Clearchus afterwards marched with his squadron to the place where the rest of the army that escaped out of the battle were posted; and when all the forces were got together, they entered into a council of war concerning their marching back to the sea-side, and so from thence how to go on. In this consultation it was judged most adviseable not to return the same way they came; for that a great part of it was desert and barren, and the more hazardous, because the enemy would be pressing continually upon their heels. At length it was resolved, with a swift march to lead the army towards Paphlagonia, yet no so fast but that they might furnish themselves with provision in the way. But the king, as soon as he began to be healed of his wounds, and heard of the enemy's being retired, supposing that they fled, hastened after them with all speed; and, because they moved but slowly, at last he overtook them, and, night drawing on, encamped near at hand. About break of day next morning the Grecians drew up in battalia; upon which he sent messengers to them, and for that time granted to them a truce for three days; within which it was agreed that the king should suffer them to pass quietly through his country, and that he should allow them guides to the sea-side, and furnish them with provisions in their march for their money. And that all the mercenaries under the command of Clearchus and Aridæus should pass peaceably through all places, provided they committed no outrages. Upon which they commenced their journey, and the king marched back with his army to Babylon, and there rewarded them that behaved courageously in the battle; amongst whom Tissaphernes was judged the bravest man, and therefore he honoured him with many rich and princely gifts, and bestowed his daughter upon him in marriage, using him ever after as his fast and faithful friend. He made him likewise governor and lord-lieutenant of all the provinces that had been under the command of Cyrus upon the sea-coasts. But Tissaphernes perceiving that the king was irreconcilably incensed against the Grecians, promised to destroy them all if he would furnish him with an army, and he reconciled to Aridæus; for through him, he said, he should be able to circumvent all the Grecians in their journey.

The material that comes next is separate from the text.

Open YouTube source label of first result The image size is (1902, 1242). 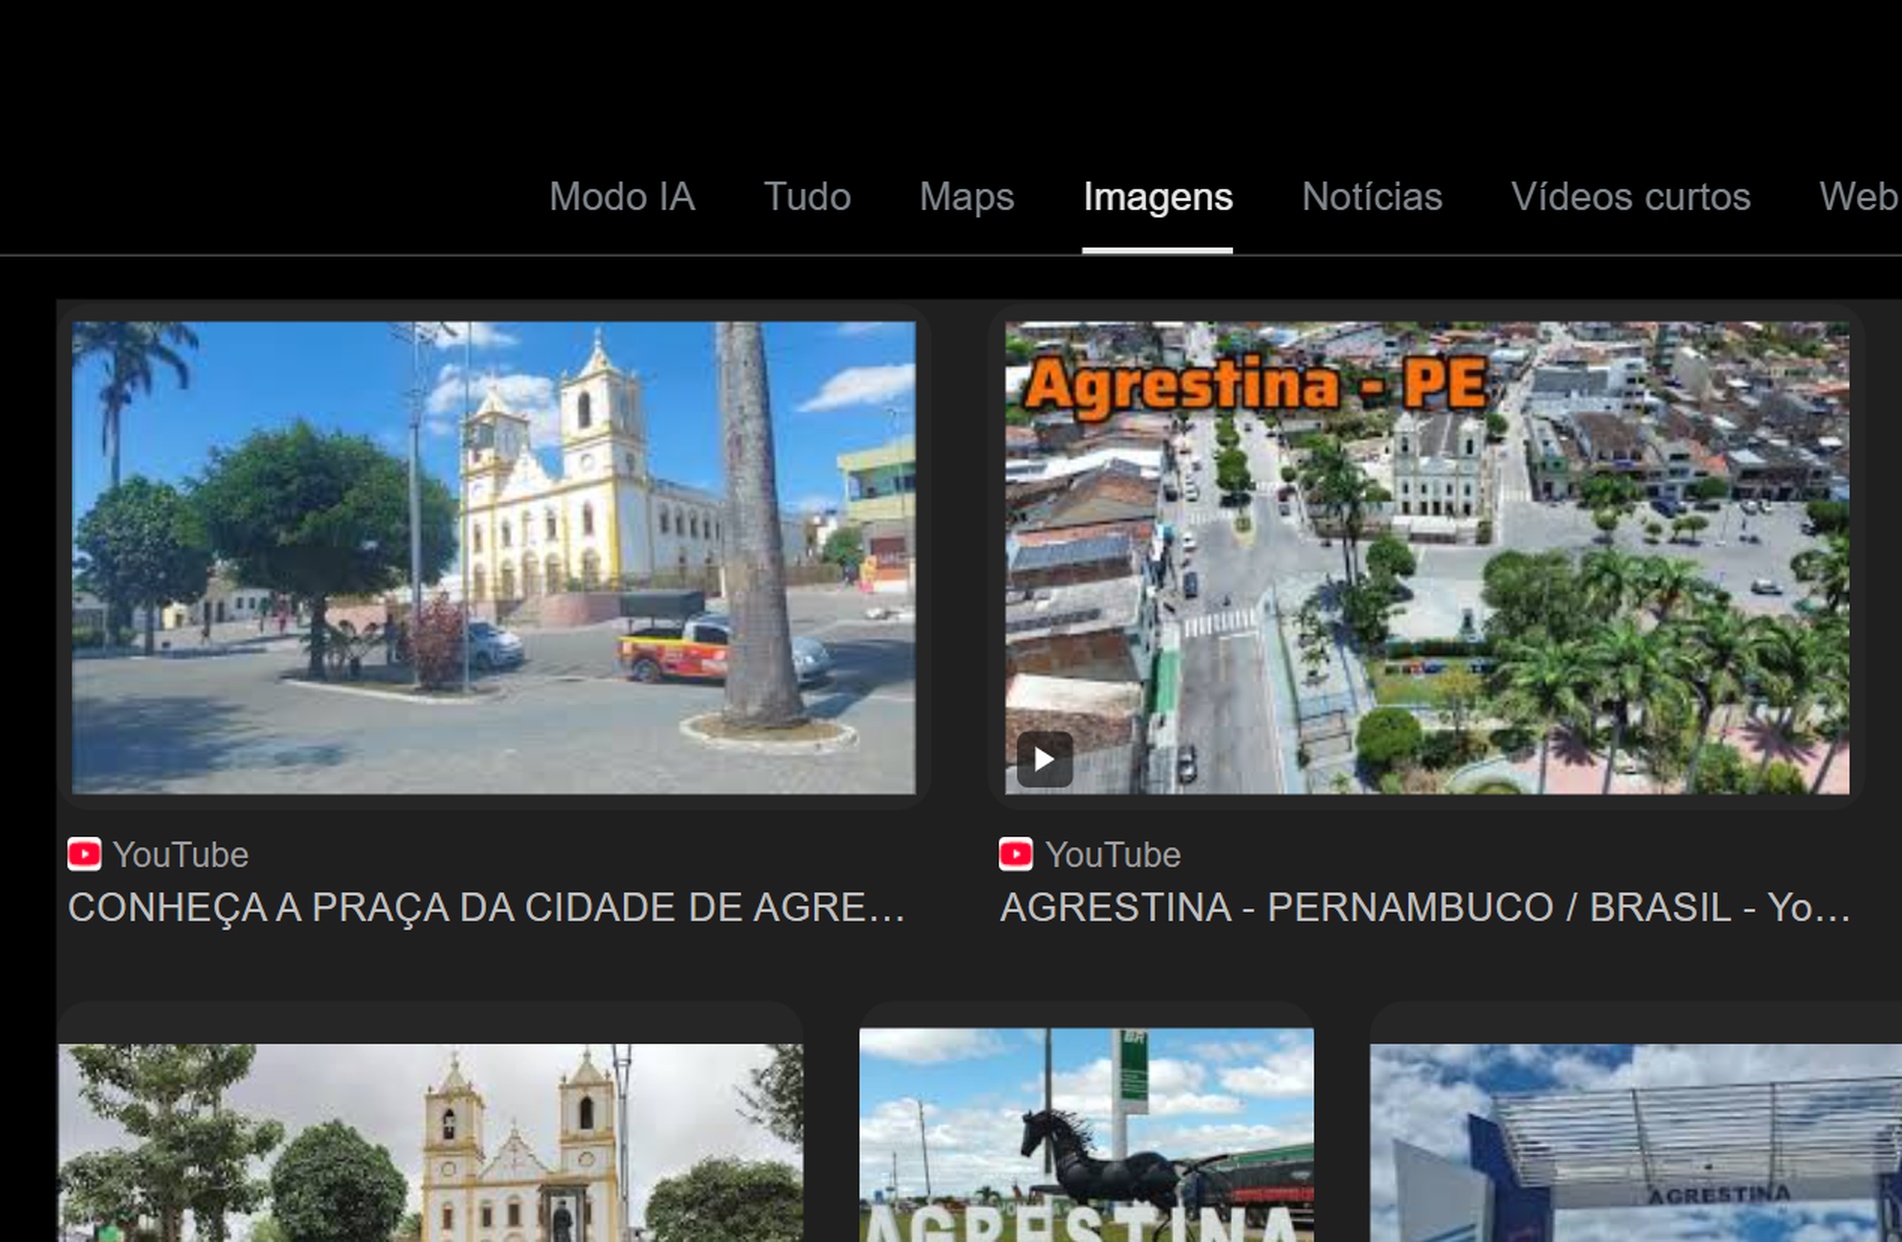[x=180, y=855]
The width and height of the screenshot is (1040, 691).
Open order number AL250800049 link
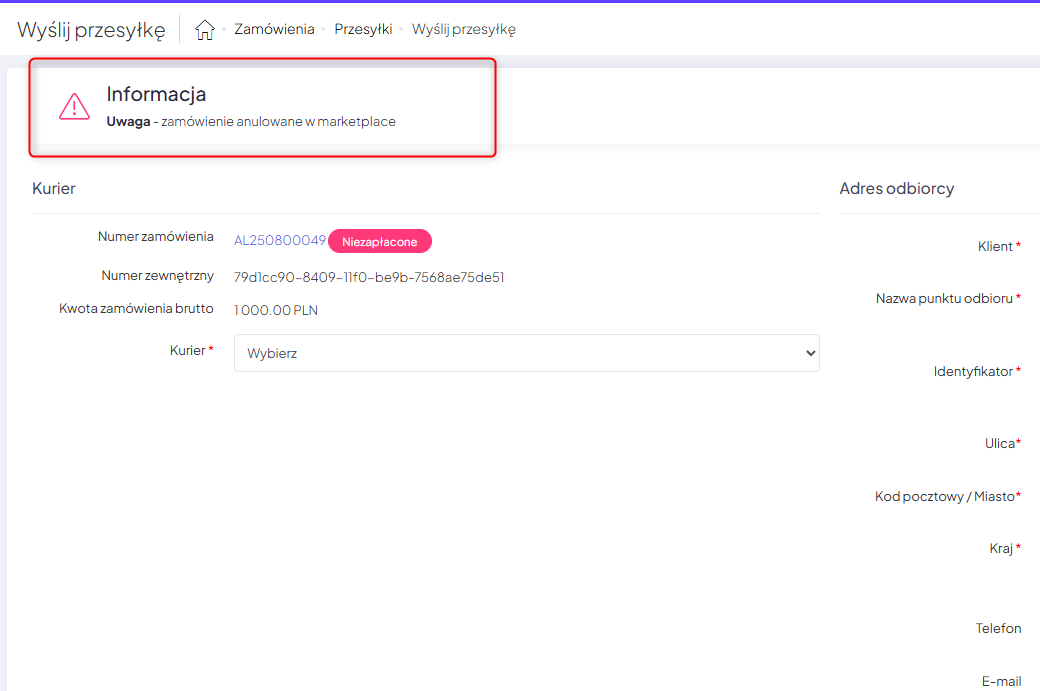tap(280, 241)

This advice was very acceptable to the king, and therefore he suffered him to choose the best of the soldiers, and as many as he thought fit out of the whole army. With these in all haste he pursued the Grecians, and at length encamped not far from them, and sent messengers to them to desire that Clearchus, and the rest of the commanders would come to him and hear what he had to say to them. Upon which, almost all the colonels and captains (as became them) went along with Clearchus to Tissaphernes; and about two hundred soldiers followed after to buy provisions. Tissaphernes called all the colonels and chief officers into his tent, but the captains and other inferior officers stood without.. In a short time after, upon the putting forth a purple flag from the top of his pavilion, the commanders within were all seized, and others (appointed for that purpose) killed all the rest that stood without; and the other soldiers that came to buy victuals, were killed in every place here and there as they were found; only one made his escape to the camp, and there related the slaughter. Upon hearing of this bloody fact, the soldiers in great consternation ran in confusion to their arms, having neither general, colonel, nor almost any other officer.

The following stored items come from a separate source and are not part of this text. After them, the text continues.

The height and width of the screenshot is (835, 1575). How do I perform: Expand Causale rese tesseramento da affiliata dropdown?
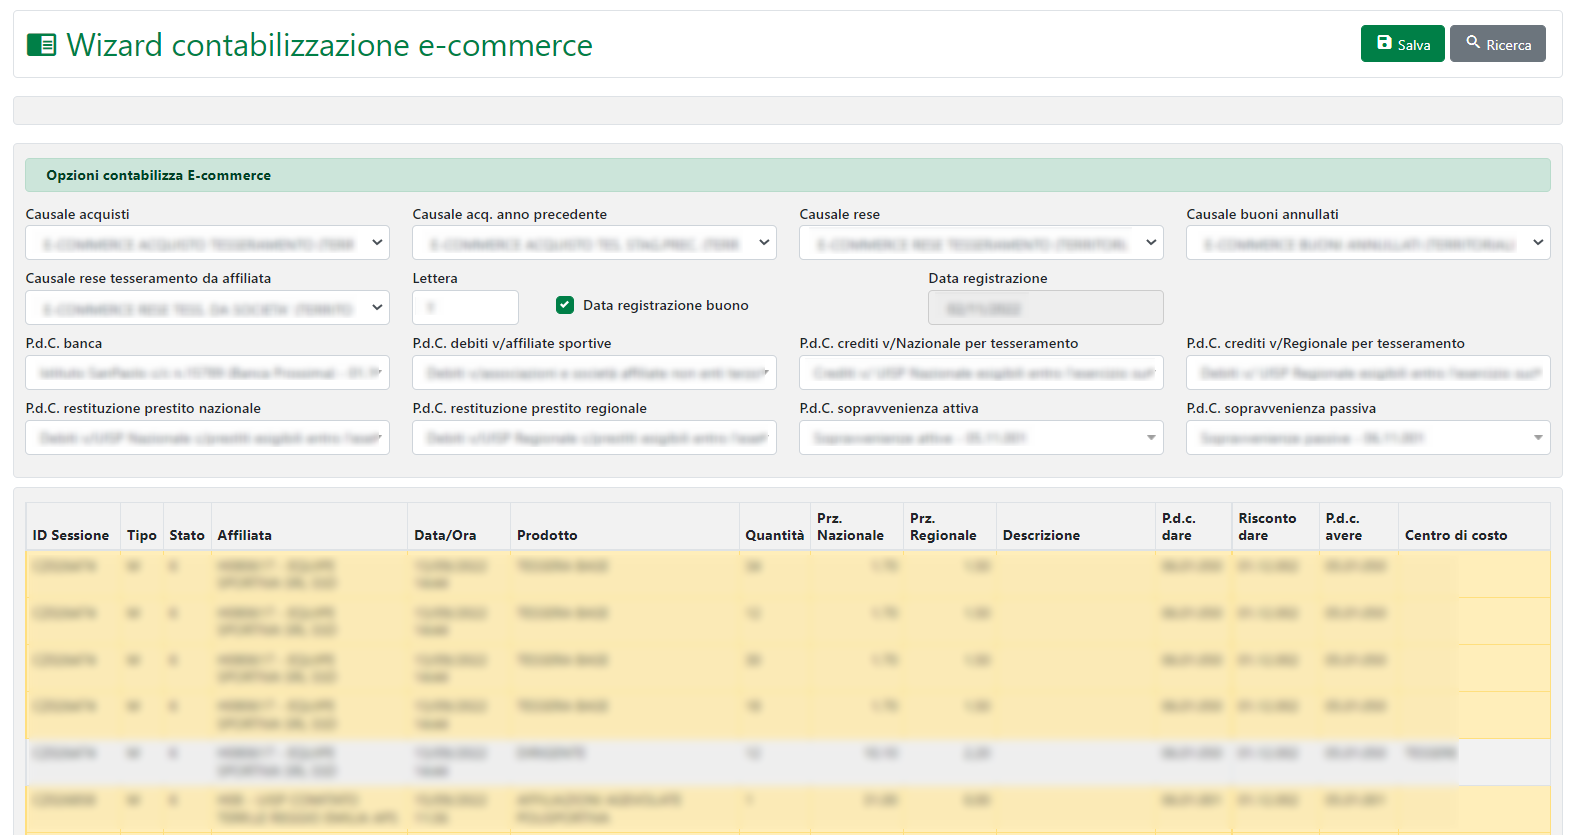point(207,308)
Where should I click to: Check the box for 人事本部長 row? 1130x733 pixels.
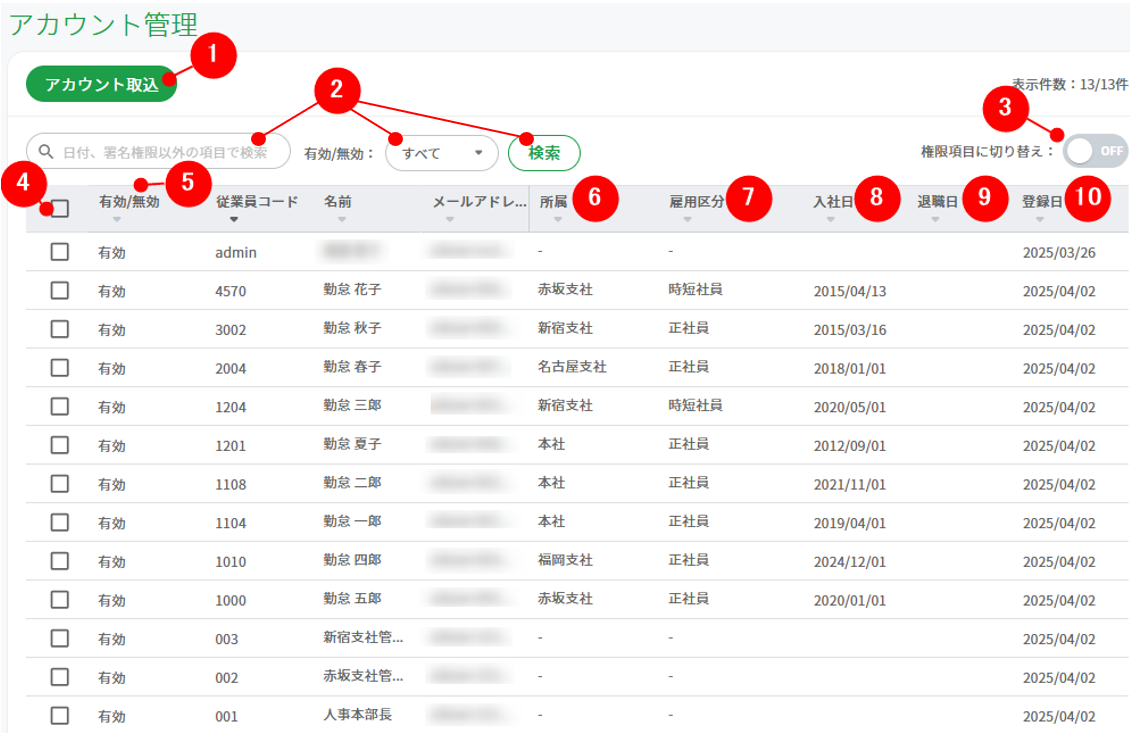[60, 716]
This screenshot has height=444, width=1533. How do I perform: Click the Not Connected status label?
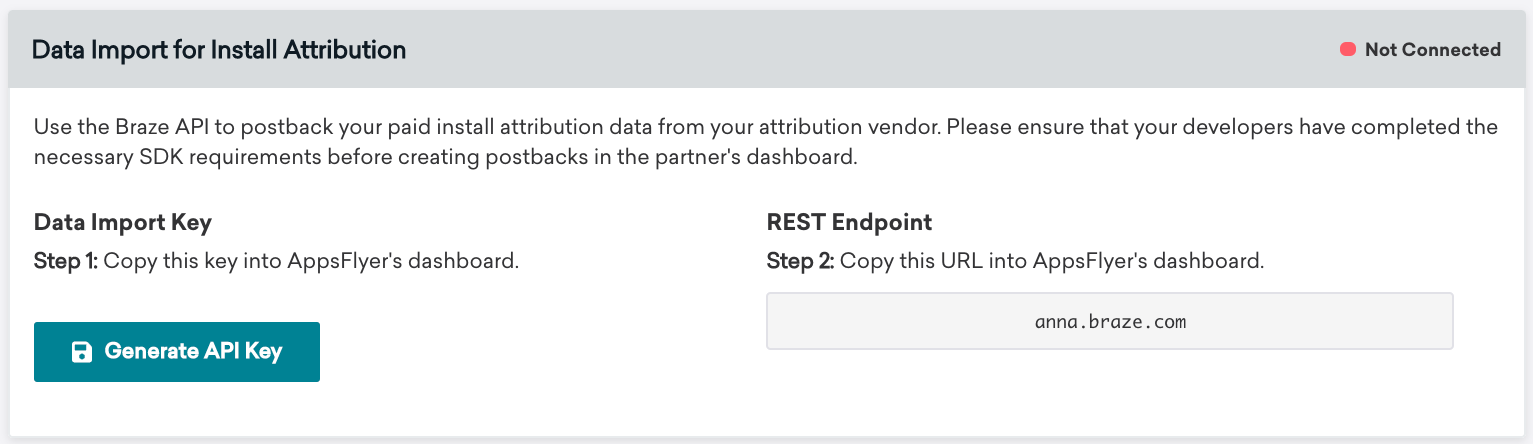point(1432,49)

When none was willing to undertake the charge, they chose several officers from amongst themselves, and fixed upon one of those to be the general, which was Chirosophus the Lacedæmonian. The army hereupon being marshalled by these officers into that order which was judged best, set forward towards Paphlagonia. Tissaphernes in the mean time, sends the general and the other officers bound in chains to Artaxerxes, who put them all to death, but only Menon, whom he released: for he was supposed to have been willing to have delivered up the Grecians, because he was angry with them for not surrendering themselves. After this horrid act, Tissapherenes and his forces pursued the Greeks, and picked up stragglers here and there, but durst never face their whole army, because he was afraid of the rage and valour of men in a desperate condition. And therefore acting upon them now and then, only in such places as he judged most for his advantage, he made no great slaughter of them, but with small and inconsiderable loss on the part of the Grecians, pursued them as far as the country of the Carduchi. But then perceiving that he was not likely to gain any advantage by attacking the enemy thus in the rear, he marches his army to Ionia.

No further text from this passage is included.